If the 4(f) claim is the initial claim, it will be processed under the wage record system. This system generates a monetary determination listing all New Jersey subject employers for which the claimant worked during the base period. The determinations also include all wages reported by each of those employers.
A claim filed for disability will be valid if the claimant earned at least $168 in covered employment in each of 20 calendar weeks, or earned at least $8,400 during the base period. The regular base period is the first four calendar quarters of the last five completed calendar quarters before the date of the claim.
If a claim was originally determined invalid under the regular base period, there are two alternative base periods that can be used to establish monetary eligibility. Alternative Base Year #1 consists of the four most recently completed calendar quarters preceding the date of claim, and Alternative Base Year #2 consists of the three most recently completed calendar quarters preceding the date of the claim plus weeks in the filing quarter up to the date of claim.
The maximum benefit for 2017 is a weekly rate of $677, and a maximum amount of $17,602. The claimant is entitled to one week of potential benefits for each week worked in covered employment, subject to a maximum of 26 weeks.
Once the claimant completes Form W4S, “Request for Federal Income Tax Withholding from Sick Pay,” a federal income tax deduction at the rate of 10% will be made.

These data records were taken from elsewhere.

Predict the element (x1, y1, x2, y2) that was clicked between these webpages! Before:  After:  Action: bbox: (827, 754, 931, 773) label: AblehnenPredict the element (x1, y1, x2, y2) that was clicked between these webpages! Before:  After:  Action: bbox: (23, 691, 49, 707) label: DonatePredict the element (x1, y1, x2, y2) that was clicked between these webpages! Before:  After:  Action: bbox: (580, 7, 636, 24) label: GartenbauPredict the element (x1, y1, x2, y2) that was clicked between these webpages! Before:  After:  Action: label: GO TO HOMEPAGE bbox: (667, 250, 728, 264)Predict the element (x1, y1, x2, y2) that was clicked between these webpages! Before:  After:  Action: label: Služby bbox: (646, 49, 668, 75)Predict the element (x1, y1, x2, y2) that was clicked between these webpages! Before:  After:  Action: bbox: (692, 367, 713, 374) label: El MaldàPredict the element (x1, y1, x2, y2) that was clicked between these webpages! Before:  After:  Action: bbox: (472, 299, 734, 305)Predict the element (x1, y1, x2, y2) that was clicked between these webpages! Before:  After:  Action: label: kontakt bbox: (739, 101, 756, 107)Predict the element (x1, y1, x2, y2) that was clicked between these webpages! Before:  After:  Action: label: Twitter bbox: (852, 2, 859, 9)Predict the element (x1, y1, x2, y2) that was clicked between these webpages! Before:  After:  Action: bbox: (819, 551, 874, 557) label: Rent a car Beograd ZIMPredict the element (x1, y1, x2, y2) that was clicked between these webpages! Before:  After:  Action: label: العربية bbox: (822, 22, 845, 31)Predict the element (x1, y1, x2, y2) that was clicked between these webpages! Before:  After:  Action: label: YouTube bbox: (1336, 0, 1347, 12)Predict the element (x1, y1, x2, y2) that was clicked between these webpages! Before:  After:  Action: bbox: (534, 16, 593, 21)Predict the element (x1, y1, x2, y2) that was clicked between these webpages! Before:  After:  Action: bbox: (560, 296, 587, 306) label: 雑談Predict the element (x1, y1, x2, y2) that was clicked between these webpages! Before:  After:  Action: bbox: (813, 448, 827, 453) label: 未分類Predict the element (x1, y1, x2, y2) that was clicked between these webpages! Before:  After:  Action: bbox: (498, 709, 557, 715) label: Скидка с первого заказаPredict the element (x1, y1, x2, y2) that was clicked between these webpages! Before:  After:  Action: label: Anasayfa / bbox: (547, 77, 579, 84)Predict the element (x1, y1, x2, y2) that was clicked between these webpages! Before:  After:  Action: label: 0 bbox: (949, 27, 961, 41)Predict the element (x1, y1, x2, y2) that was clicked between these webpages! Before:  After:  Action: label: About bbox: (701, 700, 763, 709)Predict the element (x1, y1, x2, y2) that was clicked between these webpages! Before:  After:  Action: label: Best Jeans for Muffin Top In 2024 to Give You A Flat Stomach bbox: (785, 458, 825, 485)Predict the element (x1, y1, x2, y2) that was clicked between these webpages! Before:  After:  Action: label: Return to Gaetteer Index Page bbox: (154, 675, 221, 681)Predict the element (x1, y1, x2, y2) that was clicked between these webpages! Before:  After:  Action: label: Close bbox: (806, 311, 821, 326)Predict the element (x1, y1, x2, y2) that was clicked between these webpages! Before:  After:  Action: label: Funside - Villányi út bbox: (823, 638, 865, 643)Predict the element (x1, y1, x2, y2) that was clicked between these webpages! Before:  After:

Information necessary to determine eligibility is obtained from the claimant, to whom we mail a packet of forms the claimant must complete and return. This includes dependency information, as well as student, corporate officer or pension status. Separation information is also obtained from the employer. Both the claimant and the employer have opportunities for rebuttal through telephone calls, which are documented by memoranda.
Upon receipt of all information, a determination will be made. It remains in effect and is applicable to any claim that the claimant might make during the same benefit year for unemployment insurance benefits.
Benefits payments made under the Disability During Unemployment program are not charged to the claimant’s base-year covered employer(s); such payments are charged to the unemployment disability account within the State Disability Benefits Fund. However, because claimants may use 4(f) claims to claim unemployment benefits after recovery from the disabling condition, it is important that employers respond timely to any Form BC-28, “Request for Separation Information,” issued in connection with a 4(f) claim. Charges for unemployment benefits potentially payable during the benefit year of a 4(f) claim may be affected by the information provided by employers on Form BC-28.
A claimant who disagrees with a determination of 4(f) benefits and wishes to appeal may do so in writing within 10 days from the date the decision was mailed or within seven days of receipt of the determination. However, if a claimant disagrees with a demand for refund of 4(f) benefits, he/she may do so in writing within 24 days of the date of mailing or within 20 days of receipt of such demand for refund. If the appeal is not filed within the required time limits, an explanation for the delay must be provided. The appeal period will be extended only if good cause for filing late is shown. Good cause exists when it can be shown that the delay was due to circumstances beyond the appellant’s control, which could not have been reasonably foreseen or prevented. An appeal that is filed late without good cause will be dismissed.